Neoreaction and nazis are different, but in what sense? Compulsion is the answer here. They share a nationalist (Illiberal) bias, and a progressive outlook of the world. Neoreaction wants to change things to make them as they used to be, and this requires massive changes. But nazis want to do it by force, while alt-righters want to do it more voluntarily through the application of the right of exclusion, or so they say.

Scott Alexander and myself are quite liberal, and we are also relatively low on compulsion scale, but he is somewhat more on the conservative direction as I am. He is the one who wrote the now classic Meditations on Moloch, a beautifully written explanation of coordination problems, and I was the one who wrote the (far less known, and less beautifully written) Slaying Alexander’s Moloch, on why those problems are not that bad!

This theory places most people somewhere in the middle. US republicans and democrats are both somewhere in the middle in terms of liberalism, willingness to enforce their ideas, and how sanguine their are about the future, with conservatives being, naturally, more on the conservative side, and democrats being more on the progressive side.

Indeed, they are probably equally liberal, and equally willing to use compulsion, and their greater difference may be just one of mood, of how much they trust politicians, or on how much they think social problems can be solved by the government.

This is in contrast to other theories of the spectrum, where we have a defined axis that goes from one extreme to the other. The thrive/survive theory (Or Robin Hanson’s, for that matter) would have a hard time with communism and fascism, mine doesn’t.

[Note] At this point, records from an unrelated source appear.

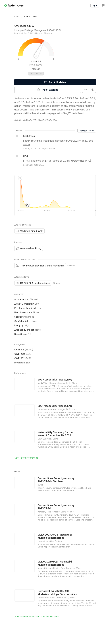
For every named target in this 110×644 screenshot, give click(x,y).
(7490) (23, 358)
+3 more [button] (71, 266)
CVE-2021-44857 (31, 16)
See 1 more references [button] (26, 458)
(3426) (23, 354)
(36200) (24, 350)
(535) (23, 362)
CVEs (20, 6)
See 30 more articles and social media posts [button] (37, 616)
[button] (29, 231)
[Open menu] (103, 6)
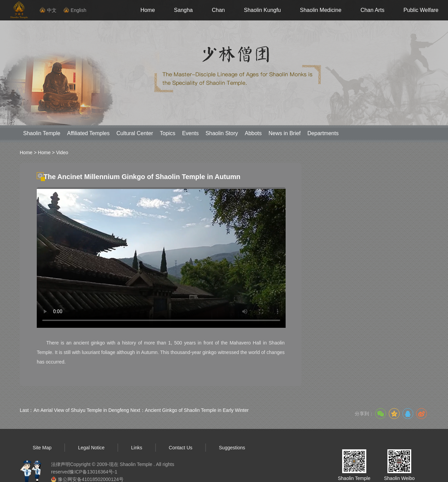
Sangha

But one may argue: Those theories at least try to find a common explanation, or even make predictions. Yours is like Caplan’s: it merely describes what there is. Yes, that’s fair.

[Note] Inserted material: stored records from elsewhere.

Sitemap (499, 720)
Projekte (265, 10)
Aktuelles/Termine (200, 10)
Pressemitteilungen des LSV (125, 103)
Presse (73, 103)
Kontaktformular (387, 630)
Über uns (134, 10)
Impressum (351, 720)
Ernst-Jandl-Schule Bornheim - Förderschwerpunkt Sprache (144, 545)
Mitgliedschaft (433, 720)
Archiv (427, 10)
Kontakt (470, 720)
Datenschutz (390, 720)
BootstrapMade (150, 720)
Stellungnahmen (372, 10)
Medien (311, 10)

Can we add some predictive meat to this model? I think we can.

  • (Ideology) Liberalism is predicted by IQ, not so much wealth.
  • (Mood) Conservatism/Progressivism is predicted by personality factors ( I can think of openness to experience)
  • (Compulsion) For this one I honestly have no idea.

Throughout history, there have been people more or less willing to try new things, and this probably will stay the same: there we have our progressives and conservatives, our eternal two blocks of social confrontation. But thanks to the Flynn effect, people are getting more and more liberal. Compulsion I said is a tricky one because if one looks at what clever people think, one indeed tends to find liberalism, both conservative and progressive fractions, and also people who are willing/not willing to use force to implement liberalism. This is, the key political conflict used to be one between illiberal and liberal values. Now we are migrating to a compulsion vs less compulsion world, if anything.

This theory also points at the fact that all your clever friends are equally liberal, but then they vary across the other dimensions: the elite political spectrum is bi-dimensional (The illiberal quarter is empty), with Vox leftists (progressive, high in compulsion), left libertarians (progressive, low in compulsion), right libertarians (conservative, low in compulsion), and  those few who advocate state paternalism a la Singapore (conservative, high in compulsion)

This theory is half-baked, and has lots of holes (e.g. Poland is a high IQ highly traditional society), but I believe this approximates reality and its change better than the other theories discussed above.